### ASSIGNED TASK
Throughout the material below, how many lines include the string "computer"? Reply with only the number.
+++ MATERIAL SHOWN +++
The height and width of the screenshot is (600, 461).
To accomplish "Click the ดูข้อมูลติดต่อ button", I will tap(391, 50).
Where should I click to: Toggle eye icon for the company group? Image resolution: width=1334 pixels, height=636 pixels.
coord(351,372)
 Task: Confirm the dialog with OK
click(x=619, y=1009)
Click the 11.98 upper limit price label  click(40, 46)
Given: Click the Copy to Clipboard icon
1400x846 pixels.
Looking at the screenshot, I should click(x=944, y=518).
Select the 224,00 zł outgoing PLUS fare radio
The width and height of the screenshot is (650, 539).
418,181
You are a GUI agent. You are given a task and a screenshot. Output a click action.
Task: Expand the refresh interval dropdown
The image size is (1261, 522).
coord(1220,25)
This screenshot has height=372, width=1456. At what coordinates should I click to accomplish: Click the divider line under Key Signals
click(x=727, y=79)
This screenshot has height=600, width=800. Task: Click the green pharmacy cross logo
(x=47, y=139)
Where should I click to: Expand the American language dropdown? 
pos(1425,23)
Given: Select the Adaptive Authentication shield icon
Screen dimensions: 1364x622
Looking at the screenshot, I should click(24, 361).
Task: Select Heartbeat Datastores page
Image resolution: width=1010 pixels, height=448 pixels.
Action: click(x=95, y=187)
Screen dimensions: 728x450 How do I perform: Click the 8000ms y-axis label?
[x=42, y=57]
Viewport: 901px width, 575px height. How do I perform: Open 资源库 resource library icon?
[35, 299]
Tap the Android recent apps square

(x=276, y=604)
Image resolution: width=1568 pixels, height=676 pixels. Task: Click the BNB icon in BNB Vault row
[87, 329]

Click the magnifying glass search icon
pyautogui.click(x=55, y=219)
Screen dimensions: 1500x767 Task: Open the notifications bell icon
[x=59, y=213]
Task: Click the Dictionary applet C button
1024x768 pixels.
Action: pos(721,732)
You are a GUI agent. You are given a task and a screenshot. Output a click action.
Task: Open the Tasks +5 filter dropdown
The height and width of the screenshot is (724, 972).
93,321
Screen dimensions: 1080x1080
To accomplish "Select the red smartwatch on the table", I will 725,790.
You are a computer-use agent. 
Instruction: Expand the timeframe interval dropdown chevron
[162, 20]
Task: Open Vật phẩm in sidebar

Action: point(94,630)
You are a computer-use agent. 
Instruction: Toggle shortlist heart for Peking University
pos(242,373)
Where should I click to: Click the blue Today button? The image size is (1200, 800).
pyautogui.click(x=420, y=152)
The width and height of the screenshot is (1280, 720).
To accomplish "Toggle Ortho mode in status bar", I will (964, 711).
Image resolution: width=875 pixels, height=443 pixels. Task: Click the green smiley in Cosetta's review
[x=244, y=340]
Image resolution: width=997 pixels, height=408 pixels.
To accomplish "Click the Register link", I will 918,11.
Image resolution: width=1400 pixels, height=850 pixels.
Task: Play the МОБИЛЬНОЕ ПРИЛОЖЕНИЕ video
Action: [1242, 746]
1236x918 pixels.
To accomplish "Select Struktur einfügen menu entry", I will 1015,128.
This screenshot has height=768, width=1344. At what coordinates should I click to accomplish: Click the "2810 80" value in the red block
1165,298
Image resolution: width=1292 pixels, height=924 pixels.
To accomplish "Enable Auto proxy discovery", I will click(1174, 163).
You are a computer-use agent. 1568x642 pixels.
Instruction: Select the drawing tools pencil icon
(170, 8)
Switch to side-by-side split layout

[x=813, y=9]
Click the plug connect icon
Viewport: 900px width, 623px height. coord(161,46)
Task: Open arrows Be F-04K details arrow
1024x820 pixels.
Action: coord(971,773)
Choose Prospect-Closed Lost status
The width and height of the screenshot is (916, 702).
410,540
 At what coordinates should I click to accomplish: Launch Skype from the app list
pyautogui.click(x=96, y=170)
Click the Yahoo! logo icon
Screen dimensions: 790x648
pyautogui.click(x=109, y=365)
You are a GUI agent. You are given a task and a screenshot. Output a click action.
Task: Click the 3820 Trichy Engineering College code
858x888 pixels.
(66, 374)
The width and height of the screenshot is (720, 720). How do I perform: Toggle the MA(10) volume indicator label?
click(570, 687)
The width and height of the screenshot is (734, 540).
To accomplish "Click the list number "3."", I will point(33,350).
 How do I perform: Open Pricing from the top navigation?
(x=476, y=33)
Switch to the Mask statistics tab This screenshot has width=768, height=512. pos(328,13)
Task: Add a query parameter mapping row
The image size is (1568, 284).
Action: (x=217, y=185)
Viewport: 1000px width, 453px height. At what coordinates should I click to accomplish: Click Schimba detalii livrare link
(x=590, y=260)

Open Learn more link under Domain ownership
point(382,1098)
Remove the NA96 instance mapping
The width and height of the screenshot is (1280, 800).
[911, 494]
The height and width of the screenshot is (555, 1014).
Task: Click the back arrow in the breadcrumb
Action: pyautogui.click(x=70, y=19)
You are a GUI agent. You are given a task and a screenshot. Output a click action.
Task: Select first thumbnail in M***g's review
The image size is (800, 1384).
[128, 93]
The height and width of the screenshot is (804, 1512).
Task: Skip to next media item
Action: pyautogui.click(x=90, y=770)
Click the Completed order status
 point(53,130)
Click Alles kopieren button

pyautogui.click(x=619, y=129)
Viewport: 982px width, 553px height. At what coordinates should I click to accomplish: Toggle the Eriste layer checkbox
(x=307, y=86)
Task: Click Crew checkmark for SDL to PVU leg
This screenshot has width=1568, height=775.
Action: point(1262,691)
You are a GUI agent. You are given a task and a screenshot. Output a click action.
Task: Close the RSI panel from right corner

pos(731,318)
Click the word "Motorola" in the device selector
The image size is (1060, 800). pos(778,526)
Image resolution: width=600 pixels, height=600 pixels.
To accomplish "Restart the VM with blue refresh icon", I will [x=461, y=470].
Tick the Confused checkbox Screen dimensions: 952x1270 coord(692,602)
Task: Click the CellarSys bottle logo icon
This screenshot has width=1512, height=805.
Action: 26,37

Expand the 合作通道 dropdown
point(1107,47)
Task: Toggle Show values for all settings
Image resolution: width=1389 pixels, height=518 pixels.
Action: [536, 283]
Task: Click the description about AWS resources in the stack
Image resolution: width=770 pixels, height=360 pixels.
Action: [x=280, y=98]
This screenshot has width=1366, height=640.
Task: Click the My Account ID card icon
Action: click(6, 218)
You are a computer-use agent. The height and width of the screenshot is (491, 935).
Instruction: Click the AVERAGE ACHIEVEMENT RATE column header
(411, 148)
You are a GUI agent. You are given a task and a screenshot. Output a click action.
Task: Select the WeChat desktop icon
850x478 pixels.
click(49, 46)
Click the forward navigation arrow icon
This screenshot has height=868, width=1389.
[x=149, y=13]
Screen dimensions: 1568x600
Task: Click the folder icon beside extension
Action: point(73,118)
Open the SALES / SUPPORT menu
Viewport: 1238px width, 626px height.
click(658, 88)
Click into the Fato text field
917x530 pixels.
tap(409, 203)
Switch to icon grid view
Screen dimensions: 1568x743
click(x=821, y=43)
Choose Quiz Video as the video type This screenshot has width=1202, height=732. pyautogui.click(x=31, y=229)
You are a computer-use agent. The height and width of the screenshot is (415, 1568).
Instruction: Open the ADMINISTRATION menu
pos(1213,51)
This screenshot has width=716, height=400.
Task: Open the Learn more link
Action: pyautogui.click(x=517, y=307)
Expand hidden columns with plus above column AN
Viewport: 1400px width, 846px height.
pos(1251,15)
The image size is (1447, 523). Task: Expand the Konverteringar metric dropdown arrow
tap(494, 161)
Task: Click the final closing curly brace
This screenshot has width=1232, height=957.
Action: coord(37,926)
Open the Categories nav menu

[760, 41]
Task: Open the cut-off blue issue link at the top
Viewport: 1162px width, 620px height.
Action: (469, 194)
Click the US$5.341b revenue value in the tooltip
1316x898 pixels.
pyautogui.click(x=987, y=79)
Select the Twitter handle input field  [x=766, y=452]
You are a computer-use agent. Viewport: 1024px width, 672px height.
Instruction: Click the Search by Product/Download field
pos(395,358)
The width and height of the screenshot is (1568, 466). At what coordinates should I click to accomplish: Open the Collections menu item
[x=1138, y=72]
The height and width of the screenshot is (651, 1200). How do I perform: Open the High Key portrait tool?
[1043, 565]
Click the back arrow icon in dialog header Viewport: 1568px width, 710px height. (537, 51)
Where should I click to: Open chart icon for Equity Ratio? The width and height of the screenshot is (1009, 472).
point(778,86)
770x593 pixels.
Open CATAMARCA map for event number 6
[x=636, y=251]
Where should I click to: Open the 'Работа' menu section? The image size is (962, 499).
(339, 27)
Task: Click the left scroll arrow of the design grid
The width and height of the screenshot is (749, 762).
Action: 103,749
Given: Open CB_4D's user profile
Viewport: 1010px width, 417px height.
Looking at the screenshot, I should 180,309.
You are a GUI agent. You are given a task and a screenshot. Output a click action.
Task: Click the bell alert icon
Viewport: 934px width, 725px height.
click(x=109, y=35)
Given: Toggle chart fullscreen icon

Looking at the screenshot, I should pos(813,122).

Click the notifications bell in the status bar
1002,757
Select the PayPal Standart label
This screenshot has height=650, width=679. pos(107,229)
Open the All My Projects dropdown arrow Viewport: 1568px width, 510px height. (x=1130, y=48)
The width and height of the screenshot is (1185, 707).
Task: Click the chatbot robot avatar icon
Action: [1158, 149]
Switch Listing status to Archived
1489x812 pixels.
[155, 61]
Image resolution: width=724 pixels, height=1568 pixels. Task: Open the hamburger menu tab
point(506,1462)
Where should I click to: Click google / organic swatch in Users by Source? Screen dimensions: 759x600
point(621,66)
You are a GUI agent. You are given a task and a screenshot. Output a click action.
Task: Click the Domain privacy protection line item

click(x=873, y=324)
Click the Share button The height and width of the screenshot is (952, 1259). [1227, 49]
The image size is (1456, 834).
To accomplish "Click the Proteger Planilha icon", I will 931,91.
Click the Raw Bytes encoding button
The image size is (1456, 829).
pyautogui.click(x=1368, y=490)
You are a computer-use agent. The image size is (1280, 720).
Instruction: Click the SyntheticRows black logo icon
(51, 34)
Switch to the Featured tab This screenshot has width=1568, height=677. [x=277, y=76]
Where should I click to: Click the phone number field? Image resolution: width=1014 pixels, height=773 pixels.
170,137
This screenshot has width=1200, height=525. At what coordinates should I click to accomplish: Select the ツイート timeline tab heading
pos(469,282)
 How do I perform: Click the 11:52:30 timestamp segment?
+++
### SOLVED PROBLEM
7